<<<<

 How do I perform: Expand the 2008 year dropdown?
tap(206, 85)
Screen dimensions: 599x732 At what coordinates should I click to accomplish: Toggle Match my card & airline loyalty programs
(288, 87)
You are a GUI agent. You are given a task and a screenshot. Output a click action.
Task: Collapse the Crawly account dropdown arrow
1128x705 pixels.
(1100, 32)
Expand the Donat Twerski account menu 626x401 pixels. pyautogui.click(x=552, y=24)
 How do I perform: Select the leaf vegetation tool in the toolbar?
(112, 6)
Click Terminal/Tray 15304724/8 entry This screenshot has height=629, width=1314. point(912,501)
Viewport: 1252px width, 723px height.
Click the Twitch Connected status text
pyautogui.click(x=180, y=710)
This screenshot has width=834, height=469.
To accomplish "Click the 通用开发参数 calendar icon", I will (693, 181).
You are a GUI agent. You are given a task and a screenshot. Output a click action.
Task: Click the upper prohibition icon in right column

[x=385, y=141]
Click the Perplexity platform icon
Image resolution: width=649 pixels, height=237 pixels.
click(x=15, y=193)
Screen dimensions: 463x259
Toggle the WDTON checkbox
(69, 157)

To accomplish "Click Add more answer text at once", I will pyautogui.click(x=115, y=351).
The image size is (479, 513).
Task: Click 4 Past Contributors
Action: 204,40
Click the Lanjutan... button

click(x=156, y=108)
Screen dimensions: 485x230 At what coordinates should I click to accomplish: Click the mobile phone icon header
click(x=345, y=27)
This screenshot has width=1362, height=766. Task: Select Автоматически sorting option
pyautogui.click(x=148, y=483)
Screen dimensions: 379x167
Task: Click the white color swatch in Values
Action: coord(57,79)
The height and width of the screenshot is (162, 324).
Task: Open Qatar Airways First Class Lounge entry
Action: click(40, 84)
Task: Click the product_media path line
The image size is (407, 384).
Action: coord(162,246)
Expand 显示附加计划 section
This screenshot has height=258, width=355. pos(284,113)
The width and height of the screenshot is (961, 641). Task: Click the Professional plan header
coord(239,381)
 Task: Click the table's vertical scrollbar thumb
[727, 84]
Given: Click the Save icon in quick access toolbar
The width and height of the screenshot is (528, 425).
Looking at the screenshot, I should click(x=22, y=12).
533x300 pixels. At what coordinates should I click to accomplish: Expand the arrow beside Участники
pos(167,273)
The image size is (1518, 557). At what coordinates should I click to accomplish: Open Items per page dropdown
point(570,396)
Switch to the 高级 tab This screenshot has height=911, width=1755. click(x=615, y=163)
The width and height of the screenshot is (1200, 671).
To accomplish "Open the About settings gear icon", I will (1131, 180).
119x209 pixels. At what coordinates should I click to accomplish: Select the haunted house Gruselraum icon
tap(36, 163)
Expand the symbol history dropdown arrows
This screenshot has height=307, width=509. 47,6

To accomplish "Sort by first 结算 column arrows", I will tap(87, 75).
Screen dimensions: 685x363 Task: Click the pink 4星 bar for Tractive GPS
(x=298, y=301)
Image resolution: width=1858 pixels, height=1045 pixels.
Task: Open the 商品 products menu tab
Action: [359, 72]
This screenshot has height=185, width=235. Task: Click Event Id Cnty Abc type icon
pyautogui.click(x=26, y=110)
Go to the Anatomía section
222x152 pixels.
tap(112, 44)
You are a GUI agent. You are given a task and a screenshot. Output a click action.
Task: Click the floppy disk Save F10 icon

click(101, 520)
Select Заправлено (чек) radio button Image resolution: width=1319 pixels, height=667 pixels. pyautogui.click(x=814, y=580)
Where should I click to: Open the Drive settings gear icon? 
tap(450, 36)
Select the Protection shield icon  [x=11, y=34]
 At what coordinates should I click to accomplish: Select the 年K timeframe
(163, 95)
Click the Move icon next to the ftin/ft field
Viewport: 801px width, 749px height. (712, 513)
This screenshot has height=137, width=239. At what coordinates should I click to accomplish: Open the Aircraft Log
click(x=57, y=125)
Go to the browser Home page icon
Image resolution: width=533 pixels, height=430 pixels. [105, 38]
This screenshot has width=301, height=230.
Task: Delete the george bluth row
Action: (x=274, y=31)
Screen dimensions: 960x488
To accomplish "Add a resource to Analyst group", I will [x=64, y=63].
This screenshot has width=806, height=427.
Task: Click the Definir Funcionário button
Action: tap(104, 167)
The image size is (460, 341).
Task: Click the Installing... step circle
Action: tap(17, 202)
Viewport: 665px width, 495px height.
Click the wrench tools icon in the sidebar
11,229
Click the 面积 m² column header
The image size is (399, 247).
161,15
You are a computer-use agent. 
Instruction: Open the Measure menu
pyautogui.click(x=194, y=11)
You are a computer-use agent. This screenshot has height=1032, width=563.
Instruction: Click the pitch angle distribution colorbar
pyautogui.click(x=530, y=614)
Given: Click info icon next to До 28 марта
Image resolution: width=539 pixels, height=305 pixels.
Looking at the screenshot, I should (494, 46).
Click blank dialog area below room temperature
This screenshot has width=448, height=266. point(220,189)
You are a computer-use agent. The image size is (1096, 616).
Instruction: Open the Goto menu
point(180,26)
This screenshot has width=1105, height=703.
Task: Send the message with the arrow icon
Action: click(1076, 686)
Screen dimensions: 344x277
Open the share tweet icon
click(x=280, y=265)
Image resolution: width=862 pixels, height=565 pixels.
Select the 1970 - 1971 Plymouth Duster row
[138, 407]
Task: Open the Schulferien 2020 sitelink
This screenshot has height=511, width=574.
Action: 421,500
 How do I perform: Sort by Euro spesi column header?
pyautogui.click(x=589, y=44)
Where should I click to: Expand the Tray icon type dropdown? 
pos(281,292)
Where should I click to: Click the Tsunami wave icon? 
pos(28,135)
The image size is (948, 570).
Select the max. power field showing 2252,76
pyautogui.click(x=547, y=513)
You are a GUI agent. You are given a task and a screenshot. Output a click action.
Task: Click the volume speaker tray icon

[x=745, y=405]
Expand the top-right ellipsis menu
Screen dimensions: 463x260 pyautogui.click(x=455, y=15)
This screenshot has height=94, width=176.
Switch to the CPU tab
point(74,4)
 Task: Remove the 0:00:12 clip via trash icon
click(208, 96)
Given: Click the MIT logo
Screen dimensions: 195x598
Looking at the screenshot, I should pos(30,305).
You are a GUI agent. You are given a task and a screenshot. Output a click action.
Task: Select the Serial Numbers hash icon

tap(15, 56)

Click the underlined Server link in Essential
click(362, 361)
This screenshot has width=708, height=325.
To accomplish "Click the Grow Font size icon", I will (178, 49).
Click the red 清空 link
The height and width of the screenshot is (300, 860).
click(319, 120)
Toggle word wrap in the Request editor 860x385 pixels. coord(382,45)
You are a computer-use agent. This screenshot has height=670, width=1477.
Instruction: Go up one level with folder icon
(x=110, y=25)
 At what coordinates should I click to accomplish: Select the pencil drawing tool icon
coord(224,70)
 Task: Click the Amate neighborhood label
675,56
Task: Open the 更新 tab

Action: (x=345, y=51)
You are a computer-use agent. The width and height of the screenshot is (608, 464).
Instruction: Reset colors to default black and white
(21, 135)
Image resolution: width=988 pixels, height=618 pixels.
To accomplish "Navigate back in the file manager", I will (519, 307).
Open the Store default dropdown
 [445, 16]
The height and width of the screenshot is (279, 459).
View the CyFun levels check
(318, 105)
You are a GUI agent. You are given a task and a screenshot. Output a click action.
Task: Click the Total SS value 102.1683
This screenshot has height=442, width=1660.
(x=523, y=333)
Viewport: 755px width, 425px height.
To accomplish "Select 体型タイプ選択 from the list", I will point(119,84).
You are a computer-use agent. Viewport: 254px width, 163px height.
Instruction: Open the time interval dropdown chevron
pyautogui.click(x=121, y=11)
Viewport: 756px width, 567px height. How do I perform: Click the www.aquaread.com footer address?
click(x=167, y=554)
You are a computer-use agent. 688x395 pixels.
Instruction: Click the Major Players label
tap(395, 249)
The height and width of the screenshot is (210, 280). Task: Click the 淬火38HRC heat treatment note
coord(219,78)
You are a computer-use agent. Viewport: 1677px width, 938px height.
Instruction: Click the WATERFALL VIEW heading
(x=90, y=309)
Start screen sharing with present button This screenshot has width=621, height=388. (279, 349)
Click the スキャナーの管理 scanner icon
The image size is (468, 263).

>>>>

TASK BRIEF: Repeat, word for word, the lines above between the line holding "has height=1032, width=563." and the line holding "Given: Click info icon next to До 28 марта", inclusive; omit everything else.

ANSWER BOX:
You are a computer-use agent. This screenshot has height=1032, width=563.
Instruction: Click the pitch angle distribution colorbar
pyautogui.click(x=530, y=614)
Given: Click info icon next to До 28 марта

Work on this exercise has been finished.